Provided entries ▸
((
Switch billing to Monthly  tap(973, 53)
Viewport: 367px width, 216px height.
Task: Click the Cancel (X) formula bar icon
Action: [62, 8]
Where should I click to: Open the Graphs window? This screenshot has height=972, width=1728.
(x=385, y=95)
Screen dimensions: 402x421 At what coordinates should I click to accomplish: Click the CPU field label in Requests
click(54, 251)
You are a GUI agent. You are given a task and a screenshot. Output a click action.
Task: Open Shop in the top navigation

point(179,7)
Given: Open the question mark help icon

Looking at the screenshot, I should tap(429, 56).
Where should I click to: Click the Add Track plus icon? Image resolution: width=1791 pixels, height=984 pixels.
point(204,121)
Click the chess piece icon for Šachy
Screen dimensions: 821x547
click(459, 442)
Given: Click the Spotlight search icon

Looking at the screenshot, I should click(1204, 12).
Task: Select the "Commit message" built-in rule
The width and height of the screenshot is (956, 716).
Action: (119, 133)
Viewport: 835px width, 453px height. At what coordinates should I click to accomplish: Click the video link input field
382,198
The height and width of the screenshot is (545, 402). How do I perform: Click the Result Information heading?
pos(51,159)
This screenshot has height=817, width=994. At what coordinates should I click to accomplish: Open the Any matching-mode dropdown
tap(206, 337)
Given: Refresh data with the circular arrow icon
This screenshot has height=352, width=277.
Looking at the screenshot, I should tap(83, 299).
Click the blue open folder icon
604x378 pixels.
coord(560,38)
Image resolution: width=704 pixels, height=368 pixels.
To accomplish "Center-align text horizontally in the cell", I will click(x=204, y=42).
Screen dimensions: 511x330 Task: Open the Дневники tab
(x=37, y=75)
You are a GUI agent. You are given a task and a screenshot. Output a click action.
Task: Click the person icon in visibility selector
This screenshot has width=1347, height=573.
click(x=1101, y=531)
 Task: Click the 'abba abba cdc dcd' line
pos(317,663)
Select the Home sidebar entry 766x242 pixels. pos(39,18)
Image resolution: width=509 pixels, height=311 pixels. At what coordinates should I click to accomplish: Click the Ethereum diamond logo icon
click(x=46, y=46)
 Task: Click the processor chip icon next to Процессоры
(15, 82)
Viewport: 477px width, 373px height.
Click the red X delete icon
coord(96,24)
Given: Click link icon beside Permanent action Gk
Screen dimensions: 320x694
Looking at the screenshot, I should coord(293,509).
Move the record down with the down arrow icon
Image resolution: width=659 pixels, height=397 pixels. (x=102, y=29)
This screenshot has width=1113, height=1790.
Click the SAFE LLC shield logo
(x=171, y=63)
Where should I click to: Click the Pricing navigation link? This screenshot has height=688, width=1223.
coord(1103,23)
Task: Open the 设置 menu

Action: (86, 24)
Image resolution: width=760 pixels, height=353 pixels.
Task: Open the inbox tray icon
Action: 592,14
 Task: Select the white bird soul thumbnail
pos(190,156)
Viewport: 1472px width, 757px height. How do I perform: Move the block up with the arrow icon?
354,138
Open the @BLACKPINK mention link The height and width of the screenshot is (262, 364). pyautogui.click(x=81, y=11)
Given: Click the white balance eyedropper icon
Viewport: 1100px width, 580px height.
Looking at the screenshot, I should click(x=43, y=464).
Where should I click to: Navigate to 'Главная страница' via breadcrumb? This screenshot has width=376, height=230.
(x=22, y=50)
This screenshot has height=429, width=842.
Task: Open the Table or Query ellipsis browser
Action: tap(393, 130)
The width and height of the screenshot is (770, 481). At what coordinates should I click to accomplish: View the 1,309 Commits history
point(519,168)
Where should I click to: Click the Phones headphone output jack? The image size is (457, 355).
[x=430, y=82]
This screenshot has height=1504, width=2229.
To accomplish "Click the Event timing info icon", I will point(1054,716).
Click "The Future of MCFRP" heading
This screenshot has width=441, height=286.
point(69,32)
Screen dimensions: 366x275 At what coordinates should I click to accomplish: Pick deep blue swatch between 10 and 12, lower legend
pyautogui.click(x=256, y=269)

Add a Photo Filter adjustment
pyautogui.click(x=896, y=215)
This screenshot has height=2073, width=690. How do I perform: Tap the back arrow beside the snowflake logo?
))
To be done ▸ Can you revise all the entries above so that "Screen dimensions" becomes "Screen size" wherever it occurs, with nothing else changed?

Exercise answer ▸
Switch billing to Monthly  tap(973, 53)
Viewport: 367px width, 216px height.
Task: Click the Cancel (X) formula bar icon
Action: [62, 8]
Where should I click to: Open the Graphs window? This screenshot has height=972, width=1728.
(x=385, y=95)
Screen size: 402x421 At what coordinates should I click to accomplish: Click the CPU field label in Requests
click(54, 251)
You are a GUI agent. You are given a task and a screenshot. Output a click action.
Task: Open Shop in the top navigation

point(179,7)
Given: Open the question mark help icon

Looking at the screenshot, I should tap(429, 56).
Where should I click to: Click the Add Track plus icon? Image resolution: width=1791 pixels, height=984 pixels.
point(204,121)
Click the chess piece icon for Šachy
Screen size: 821x547
click(459, 442)
Given: Click the Spotlight search icon

Looking at the screenshot, I should click(1204, 12).
Task: Select the "Commit message" built-in rule
The width and height of the screenshot is (956, 716).
Action: (119, 133)
Viewport: 835px width, 453px height. At what coordinates should I click to accomplish: Click the video link input field
382,198
The height and width of the screenshot is (545, 402). How do I perform: Click the Result Information heading?
pos(51,159)
This screenshot has height=817, width=994. At what coordinates should I click to accomplish: Open the Any matching-mode dropdown
tap(206, 337)
Given: Refresh data with the circular arrow icon
This screenshot has height=352, width=277.
Looking at the screenshot, I should tap(83, 299).
Click the blue open folder icon
604x378 pixels.
coord(560,38)
Image resolution: width=704 pixels, height=368 pixels.
To accomplish "Center-align text horizontally in the cell", I will click(x=204, y=42).
Screen size: 511x330 Task: Open the Дневники tab
(x=37, y=75)
You are a GUI agent. You are given a task and a screenshot. Output a click action.
Task: Click the person icon in visibility selector
This screenshot has width=1347, height=573.
click(x=1101, y=531)
 Task: Click the 'abba abba cdc dcd' line
pos(317,663)
Select the Home sidebar entry 766x242 pixels. pos(39,18)
Image resolution: width=509 pixels, height=311 pixels. At what coordinates should I click to accomplish: Click the Ethereum diamond logo icon
click(x=46, y=46)
 Task: Click the processor chip icon next to Процессоры
(15, 82)
Viewport: 477px width, 373px height.
Click the red X delete icon
coord(96,24)
Given: Click link icon beside Permanent action Gk
Screen size: 320x694
Looking at the screenshot, I should coord(293,509).
Move the record down with the down arrow icon
Image resolution: width=659 pixels, height=397 pixels. (x=102, y=29)
This screenshot has width=1113, height=1790.
Click the SAFE LLC shield logo
(x=171, y=63)
Where should I click to: Click the Pricing navigation link? This screenshot has height=688, width=1223.
coord(1103,23)
Task: Open the 设置 menu

Action: (86, 24)
Image resolution: width=760 pixels, height=353 pixels.
Task: Open the inbox tray icon
Action: 592,14
 Task: Select the white bird soul thumbnail
pos(190,156)
Viewport: 1472px width, 757px height. How do I perform: Move the block up with the arrow icon?
354,138
Open the @BLACKPINK mention link The height and width of the screenshot is (262, 364). pyautogui.click(x=81, y=11)
Given: Click the white balance eyedropper icon
Viewport: 1100px width, 580px height.
Looking at the screenshot, I should click(x=43, y=464).
Where should I click to: Navigate to 'Главная страница' via breadcrumb? This screenshot has width=376, height=230.
(x=22, y=50)
This screenshot has height=429, width=842.
Task: Open the Table or Query ellipsis browser
Action: tap(393, 130)
The width and height of the screenshot is (770, 481). At what coordinates should I click to accomplish: View the 1,309 Commits history
point(519,168)
Where should I click to: Click the Phones headphone output jack? The image size is (457, 355).
[x=430, y=82]
This screenshot has height=1504, width=2229.
To accomplish "Click the Event timing info icon", I will point(1054,716).
Click "The Future of MCFRP" heading
This screenshot has width=441, height=286.
point(69,32)
Screen size: 366x275 At what coordinates should I click to accomplish: Pick deep blue swatch between 10 and 12, lower legend
pyautogui.click(x=256, y=269)

Add a Photo Filter adjustment
pyautogui.click(x=896, y=215)
This screenshot has height=2073, width=690. How do I perform: Tap the back arrow beside the snowflake logo?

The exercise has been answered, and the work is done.